Proving Damages For The Wrongful Death Of A Child

Obviously, the heartache, trauma and tragedy of losing a child is unspeakable. And yet, as set forth in prior entries, the measure of damages under Georgia law is not from the standpoint of the parents who sustained the loss of a child but rather from the standpoint of the child who lost their life. This can be difficult for any lawyer to prove because a child does not have proven earning’s records nor is the child’s future easily predicted. Typically, because parents who lose children may have other children or may be capable of bearing children in the future, even though the jury will be instructed that the measure of damages is from the standpoint of the decedent, juries may tend to factor into their damage analysis the fact that the parent’s loss may be offset by other practical considerations. This too is a challenge in any wrongful death case involving a young child with young parents.

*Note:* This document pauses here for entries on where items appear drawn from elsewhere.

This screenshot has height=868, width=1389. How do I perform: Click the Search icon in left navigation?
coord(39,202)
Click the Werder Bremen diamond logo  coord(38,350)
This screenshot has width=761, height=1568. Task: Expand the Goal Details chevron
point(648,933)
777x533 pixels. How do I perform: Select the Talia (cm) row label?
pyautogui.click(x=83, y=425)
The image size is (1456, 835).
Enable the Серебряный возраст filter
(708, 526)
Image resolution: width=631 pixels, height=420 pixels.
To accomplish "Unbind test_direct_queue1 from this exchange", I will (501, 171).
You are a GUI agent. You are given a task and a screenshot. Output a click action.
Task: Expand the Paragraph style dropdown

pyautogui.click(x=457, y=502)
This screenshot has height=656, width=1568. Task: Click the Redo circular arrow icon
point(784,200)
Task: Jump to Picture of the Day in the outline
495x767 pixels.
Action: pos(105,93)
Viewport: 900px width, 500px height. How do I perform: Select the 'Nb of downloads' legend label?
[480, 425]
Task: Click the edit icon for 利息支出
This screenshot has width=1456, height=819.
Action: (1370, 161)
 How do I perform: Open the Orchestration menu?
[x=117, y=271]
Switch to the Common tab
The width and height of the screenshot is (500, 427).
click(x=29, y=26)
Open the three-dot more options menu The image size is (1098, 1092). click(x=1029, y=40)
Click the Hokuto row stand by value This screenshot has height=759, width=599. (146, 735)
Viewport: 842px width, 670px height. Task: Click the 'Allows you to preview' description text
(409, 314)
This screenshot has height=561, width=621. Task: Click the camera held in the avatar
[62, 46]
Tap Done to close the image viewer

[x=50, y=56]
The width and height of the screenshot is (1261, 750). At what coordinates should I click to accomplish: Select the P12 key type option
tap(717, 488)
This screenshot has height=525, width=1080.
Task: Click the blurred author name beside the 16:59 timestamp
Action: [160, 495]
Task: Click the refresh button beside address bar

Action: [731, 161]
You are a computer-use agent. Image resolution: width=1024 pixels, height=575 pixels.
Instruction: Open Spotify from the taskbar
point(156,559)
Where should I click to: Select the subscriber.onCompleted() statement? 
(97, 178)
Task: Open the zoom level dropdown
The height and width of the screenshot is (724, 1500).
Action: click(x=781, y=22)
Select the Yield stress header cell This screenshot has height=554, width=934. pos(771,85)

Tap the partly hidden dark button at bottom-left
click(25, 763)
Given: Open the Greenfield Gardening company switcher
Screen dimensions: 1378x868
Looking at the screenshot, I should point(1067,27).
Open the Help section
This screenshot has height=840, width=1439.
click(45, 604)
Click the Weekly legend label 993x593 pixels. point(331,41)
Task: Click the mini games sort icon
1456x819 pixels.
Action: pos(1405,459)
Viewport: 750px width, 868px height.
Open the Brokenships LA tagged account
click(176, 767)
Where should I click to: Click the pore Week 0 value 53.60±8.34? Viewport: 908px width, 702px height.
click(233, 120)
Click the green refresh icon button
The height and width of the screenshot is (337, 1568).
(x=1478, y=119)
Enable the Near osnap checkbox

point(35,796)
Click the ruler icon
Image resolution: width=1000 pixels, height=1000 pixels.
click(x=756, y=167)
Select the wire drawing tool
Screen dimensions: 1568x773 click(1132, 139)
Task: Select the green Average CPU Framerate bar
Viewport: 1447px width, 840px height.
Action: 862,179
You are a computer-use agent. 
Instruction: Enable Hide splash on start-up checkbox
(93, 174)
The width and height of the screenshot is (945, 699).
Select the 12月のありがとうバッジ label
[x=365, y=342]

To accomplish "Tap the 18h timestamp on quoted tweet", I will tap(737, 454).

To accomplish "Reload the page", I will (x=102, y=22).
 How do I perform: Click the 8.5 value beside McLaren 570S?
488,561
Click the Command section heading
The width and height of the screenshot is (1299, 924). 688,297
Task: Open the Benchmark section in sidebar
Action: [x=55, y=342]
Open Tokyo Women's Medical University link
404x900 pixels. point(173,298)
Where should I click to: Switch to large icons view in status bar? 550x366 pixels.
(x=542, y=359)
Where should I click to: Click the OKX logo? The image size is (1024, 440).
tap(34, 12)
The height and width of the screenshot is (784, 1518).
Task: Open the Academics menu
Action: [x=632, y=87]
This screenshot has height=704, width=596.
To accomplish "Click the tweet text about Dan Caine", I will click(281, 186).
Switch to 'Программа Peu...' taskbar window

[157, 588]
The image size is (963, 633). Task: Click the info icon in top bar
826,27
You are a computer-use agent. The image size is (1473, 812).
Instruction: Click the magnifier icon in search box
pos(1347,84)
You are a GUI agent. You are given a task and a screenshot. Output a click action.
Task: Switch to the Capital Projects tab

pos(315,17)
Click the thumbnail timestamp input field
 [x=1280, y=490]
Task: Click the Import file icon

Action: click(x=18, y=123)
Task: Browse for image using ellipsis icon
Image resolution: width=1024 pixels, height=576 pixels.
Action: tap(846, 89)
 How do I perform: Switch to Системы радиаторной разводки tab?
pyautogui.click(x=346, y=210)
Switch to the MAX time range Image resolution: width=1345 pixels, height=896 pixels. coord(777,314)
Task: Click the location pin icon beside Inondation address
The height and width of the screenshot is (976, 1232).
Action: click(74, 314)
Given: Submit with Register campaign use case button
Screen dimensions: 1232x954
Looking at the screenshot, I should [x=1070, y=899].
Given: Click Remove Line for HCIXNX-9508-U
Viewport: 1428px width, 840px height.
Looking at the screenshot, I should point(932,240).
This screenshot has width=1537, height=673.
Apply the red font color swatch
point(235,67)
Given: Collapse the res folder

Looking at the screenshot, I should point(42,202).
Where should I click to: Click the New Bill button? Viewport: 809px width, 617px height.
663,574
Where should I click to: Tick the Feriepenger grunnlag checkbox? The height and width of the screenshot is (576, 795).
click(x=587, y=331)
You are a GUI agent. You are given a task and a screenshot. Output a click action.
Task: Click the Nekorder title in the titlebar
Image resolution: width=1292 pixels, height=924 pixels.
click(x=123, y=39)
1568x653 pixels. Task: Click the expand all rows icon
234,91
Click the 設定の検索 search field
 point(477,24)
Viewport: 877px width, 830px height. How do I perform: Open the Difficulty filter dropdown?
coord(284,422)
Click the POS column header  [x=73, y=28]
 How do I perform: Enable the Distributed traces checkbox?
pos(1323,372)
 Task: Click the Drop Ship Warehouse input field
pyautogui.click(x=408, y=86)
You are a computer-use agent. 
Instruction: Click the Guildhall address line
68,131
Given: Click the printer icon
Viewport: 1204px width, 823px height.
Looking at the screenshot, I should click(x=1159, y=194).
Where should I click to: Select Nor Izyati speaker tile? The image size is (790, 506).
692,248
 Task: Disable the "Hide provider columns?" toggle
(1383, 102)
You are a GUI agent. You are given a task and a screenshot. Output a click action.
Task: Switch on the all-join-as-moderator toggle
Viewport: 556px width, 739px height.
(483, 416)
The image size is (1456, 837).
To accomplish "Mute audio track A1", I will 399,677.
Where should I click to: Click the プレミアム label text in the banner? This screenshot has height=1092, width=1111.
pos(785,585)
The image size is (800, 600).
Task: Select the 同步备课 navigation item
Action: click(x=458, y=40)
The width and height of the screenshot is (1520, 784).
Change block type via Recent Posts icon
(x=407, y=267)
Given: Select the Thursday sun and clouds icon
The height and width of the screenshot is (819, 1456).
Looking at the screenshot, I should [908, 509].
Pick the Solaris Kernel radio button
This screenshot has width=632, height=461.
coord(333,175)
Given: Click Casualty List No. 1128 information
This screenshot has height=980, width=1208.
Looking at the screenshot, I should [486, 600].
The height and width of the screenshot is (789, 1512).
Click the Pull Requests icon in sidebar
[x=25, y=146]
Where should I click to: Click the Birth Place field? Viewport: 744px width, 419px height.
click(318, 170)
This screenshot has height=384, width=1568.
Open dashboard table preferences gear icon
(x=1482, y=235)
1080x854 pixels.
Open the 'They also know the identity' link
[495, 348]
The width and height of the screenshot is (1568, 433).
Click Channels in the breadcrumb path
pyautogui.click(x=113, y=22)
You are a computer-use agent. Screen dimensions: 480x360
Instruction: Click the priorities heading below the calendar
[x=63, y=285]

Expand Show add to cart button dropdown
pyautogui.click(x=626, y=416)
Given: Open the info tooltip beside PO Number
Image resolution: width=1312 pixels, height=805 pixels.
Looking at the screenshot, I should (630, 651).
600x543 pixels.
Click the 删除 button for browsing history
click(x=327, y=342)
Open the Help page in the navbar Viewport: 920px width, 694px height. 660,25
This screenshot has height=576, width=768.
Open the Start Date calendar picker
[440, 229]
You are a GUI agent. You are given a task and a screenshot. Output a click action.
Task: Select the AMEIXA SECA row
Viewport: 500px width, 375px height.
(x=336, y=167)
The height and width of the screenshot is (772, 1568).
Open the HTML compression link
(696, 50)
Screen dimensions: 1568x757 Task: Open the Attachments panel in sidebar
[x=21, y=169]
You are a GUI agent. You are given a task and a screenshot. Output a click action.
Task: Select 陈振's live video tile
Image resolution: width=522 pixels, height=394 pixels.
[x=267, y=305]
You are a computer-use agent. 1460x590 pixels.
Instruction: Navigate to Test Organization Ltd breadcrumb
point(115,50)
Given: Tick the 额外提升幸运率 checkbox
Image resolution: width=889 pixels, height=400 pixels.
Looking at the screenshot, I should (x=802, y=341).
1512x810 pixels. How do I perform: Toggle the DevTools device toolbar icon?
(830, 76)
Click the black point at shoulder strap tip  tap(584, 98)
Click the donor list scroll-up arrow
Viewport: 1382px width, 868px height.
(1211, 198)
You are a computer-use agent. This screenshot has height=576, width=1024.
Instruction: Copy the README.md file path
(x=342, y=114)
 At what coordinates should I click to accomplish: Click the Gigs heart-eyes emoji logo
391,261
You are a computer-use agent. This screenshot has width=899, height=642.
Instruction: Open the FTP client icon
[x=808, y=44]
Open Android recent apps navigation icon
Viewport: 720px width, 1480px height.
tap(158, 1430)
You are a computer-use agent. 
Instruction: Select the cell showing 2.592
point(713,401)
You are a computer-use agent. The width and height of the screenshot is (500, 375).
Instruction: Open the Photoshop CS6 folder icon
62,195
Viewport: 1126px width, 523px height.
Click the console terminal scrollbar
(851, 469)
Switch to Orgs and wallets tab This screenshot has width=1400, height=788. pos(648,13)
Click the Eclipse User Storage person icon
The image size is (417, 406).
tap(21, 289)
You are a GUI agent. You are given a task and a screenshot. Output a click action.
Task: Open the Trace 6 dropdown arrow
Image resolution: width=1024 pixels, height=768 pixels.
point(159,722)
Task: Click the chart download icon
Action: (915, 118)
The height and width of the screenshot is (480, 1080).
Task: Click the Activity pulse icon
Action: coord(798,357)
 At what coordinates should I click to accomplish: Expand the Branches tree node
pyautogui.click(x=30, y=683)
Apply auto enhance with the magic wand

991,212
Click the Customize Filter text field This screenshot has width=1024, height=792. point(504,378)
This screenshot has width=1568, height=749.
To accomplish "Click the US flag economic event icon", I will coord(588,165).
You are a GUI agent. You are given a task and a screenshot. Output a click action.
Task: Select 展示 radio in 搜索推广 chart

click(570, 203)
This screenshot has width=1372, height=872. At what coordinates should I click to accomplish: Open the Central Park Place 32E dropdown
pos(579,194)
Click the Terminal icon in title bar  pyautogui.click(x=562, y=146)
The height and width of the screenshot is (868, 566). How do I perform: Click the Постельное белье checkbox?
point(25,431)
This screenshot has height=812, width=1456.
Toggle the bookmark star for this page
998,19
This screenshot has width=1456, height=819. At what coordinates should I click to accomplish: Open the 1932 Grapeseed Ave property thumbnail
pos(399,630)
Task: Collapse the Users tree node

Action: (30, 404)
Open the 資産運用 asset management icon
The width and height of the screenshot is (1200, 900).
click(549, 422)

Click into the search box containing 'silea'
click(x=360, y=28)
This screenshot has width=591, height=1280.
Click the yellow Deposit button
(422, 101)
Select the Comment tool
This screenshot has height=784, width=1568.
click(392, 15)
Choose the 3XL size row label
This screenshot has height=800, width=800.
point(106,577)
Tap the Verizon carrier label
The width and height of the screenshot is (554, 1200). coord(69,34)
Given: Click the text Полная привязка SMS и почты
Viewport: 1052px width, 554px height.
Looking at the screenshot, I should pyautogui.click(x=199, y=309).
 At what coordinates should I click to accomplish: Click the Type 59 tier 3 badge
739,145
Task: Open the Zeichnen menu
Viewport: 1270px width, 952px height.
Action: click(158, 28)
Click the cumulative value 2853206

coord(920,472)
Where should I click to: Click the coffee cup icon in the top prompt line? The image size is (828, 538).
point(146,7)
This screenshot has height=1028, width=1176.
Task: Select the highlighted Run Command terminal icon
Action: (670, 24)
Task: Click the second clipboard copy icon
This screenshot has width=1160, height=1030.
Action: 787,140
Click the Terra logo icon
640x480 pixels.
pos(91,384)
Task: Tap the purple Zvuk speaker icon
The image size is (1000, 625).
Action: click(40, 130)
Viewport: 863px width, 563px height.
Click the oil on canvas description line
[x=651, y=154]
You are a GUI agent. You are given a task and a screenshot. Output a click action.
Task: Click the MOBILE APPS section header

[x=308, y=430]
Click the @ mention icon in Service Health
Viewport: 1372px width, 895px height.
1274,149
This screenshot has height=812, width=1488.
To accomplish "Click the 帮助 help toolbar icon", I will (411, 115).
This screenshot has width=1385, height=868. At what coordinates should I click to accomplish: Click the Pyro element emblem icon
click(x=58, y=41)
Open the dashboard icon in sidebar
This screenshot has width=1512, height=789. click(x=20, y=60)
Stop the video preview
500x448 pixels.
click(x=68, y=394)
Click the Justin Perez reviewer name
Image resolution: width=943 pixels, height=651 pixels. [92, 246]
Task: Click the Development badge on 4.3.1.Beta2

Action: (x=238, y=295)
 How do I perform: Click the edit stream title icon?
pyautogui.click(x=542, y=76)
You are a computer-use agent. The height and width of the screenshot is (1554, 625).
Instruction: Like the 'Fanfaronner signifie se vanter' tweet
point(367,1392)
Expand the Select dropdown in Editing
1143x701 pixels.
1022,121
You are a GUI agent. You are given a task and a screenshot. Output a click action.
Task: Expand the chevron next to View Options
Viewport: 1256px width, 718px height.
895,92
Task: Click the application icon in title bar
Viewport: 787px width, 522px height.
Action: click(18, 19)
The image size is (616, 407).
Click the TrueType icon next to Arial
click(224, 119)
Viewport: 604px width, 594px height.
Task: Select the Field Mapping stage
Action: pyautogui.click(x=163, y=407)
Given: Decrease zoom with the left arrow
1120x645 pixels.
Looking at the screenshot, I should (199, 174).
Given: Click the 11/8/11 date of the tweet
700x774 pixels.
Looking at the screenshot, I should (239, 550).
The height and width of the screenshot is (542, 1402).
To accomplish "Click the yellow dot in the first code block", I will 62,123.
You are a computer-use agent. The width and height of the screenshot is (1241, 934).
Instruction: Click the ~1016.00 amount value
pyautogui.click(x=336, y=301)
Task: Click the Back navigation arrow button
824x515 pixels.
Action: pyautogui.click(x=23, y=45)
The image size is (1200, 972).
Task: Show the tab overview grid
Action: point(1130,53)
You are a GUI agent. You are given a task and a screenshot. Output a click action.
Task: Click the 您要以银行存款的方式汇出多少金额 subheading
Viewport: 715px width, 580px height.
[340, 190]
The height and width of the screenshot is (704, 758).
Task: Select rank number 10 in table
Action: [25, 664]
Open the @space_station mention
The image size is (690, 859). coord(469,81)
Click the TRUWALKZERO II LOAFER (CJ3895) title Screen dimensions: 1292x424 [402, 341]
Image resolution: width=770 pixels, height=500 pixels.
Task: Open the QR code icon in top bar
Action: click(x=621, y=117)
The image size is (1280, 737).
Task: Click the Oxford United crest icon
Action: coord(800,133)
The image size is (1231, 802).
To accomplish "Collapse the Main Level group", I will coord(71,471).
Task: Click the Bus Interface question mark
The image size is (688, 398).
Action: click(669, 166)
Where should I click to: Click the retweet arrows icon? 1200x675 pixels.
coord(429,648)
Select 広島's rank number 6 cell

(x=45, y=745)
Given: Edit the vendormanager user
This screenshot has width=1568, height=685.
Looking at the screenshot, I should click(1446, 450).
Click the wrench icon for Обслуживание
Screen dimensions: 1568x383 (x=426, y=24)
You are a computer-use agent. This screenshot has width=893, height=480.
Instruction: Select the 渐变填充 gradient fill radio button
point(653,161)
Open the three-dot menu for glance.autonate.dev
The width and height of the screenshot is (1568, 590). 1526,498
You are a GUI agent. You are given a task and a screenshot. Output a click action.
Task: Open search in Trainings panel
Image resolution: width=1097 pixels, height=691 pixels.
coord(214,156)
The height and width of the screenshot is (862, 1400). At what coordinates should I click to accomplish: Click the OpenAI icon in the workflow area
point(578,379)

There is no necessity that a plaintiff prove a child’s earning capacity in order to recover for future economic damages. A jury may look at the education and background of the parents in making determinations about the child’s probable income producing abilities. As an example, counsel could argue what the average wage earner in the United States earns through their lifetime and could argue that increased damages should be due to the heirs-at-law because of the income earning potential demonstrated through parents, siblings or other relatives. It is a challenge to prove the full value of the life of a minor child with no proven earning capacity but nonetheless, the jury is not bound by any fixed criteria in arriving at a fair and impartial verdict that awards compensation for the “full value of the life of the decedent.” Each life is unique and a child is no different. While there might not be as much available evidence to demonstrate the loss of economic damages, the jury will be instructed that even with respect to the death of child, the jury should consider both economic and non-economic damages in determining the “full value of the life of the decedent.”